(Data for processing)

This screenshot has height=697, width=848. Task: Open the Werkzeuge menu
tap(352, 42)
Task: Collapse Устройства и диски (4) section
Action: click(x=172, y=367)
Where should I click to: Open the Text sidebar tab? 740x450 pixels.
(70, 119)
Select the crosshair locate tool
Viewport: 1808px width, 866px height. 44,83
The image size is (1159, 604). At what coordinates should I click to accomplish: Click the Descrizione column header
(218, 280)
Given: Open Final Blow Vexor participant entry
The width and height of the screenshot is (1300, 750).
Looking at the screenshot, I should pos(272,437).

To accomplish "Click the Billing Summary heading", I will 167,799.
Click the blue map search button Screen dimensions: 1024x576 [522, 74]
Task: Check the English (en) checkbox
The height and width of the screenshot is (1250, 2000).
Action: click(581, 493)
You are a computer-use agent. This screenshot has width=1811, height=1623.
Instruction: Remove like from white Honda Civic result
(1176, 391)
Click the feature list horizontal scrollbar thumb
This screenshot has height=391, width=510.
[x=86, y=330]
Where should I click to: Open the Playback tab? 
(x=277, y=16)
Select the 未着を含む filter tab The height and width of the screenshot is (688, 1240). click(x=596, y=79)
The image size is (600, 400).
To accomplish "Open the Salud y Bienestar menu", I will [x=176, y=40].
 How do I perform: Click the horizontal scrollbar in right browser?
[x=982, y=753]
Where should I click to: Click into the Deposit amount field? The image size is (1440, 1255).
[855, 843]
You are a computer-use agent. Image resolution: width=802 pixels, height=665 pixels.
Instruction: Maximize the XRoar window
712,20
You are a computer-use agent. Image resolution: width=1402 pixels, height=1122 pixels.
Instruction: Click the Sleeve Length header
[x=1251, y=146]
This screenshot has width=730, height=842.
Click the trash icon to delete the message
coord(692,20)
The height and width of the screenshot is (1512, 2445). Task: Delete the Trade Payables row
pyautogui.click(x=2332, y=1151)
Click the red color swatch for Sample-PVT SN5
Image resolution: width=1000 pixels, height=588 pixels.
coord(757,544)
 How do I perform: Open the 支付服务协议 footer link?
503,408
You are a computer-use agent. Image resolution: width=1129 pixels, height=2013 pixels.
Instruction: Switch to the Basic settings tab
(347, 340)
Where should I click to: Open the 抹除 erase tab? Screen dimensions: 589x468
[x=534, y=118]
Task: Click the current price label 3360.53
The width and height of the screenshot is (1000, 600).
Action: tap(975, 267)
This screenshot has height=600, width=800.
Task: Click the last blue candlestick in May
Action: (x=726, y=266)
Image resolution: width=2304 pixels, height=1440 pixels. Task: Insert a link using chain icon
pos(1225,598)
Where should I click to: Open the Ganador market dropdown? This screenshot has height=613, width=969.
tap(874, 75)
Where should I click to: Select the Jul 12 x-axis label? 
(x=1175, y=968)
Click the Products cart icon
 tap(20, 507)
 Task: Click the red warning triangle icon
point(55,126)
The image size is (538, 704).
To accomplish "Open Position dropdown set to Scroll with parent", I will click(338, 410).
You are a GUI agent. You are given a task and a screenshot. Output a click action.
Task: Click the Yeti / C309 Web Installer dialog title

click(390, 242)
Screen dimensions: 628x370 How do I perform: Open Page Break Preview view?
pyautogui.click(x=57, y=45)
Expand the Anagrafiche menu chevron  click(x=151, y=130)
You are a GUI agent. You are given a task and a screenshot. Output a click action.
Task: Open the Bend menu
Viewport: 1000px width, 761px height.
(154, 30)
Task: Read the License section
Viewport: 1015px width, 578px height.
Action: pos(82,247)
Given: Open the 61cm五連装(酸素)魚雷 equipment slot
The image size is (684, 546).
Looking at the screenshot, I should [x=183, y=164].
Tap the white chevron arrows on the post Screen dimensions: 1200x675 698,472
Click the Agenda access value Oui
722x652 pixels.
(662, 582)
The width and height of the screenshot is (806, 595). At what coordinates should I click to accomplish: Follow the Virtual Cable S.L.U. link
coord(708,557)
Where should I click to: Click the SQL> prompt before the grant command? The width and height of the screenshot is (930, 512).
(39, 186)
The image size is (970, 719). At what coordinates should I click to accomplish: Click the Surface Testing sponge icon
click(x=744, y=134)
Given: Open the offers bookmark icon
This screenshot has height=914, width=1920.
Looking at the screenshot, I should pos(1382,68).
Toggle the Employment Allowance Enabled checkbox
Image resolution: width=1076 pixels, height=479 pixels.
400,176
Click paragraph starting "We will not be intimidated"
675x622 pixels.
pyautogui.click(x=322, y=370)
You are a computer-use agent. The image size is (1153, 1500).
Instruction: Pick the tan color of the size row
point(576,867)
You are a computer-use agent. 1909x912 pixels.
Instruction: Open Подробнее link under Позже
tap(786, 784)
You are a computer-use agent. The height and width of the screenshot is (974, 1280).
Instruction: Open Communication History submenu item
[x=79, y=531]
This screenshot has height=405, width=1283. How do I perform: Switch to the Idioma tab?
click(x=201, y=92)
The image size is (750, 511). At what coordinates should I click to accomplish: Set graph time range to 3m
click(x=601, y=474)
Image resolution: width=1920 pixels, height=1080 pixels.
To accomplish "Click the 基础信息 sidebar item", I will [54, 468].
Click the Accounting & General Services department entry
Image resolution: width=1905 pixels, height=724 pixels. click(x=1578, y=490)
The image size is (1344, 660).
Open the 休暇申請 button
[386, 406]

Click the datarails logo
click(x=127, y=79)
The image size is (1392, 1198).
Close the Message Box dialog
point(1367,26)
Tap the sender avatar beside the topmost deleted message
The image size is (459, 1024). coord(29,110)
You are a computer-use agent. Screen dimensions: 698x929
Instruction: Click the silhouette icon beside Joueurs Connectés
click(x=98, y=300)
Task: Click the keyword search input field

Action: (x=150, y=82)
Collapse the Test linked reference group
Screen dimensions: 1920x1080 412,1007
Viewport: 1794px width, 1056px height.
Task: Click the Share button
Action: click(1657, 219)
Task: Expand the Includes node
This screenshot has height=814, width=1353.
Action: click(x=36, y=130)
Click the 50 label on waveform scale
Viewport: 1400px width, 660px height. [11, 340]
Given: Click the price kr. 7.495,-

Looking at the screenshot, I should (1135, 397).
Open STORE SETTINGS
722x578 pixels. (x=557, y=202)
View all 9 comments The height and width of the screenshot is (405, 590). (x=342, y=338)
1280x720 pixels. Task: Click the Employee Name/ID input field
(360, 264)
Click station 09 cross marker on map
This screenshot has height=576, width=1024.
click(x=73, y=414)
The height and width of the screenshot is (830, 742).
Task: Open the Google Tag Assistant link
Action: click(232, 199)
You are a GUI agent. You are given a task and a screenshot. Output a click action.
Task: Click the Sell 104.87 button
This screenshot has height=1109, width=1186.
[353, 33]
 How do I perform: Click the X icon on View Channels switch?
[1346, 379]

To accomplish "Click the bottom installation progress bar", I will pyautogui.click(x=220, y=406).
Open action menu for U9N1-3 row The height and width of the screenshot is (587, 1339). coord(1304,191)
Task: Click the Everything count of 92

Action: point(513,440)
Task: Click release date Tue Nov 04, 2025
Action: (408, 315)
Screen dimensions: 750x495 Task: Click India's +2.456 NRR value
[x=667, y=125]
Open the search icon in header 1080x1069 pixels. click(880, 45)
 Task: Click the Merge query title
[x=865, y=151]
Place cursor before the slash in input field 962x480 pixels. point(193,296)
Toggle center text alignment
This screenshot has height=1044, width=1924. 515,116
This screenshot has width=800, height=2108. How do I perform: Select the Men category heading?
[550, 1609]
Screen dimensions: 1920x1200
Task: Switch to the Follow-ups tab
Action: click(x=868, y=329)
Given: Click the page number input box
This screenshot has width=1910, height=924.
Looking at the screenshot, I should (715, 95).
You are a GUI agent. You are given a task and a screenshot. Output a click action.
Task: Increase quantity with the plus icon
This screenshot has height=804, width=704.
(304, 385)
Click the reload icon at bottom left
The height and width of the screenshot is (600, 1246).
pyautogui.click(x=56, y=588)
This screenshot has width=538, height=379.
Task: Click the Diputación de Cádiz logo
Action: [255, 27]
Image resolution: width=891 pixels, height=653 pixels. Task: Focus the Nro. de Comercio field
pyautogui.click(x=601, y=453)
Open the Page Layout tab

(End Data for processing)

The reply should hold only the lines from the first line of the listing above through the line with "Select the 未着を含む", each copied exactly.

This screenshot has height=697, width=848. Task: Open the Werkzeuge menu
tap(352, 42)
Task: Collapse Устройства и диски (4) section
Action: click(x=172, y=367)
Where should I click to: Open the Text sidebar tab? 740x450 pixels.
(70, 119)
Select the crosshair locate tool
Viewport: 1808px width, 866px height. 44,83
The image size is (1159, 604). At what coordinates should I click to accomplish: Click the Descrizione column header
(218, 280)
Given: Open Final Blow Vexor participant entry
The width and height of the screenshot is (1300, 750).
Looking at the screenshot, I should pos(272,437).

To accomplish "Click the Billing Summary heading", I will 167,799.
Click the blue map search button Screen dimensions: 1024x576 [522, 74]
Task: Check the English (en) checkbox
The height and width of the screenshot is (1250, 2000).
Action: click(581, 493)
You are a computer-use agent. This screenshot has width=1811, height=1623.
Instruction: Remove like from white Honda Civic result
(1176, 391)
Click the feature list horizontal scrollbar thumb
This screenshot has height=391, width=510.
[x=86, y=330]
Where should I click to: Open the Playback tab? 
(x=277, y=16)
Select the 未着を含む filter tab The height and width of the screenshot is (688, 1240). click(x=596, y=79)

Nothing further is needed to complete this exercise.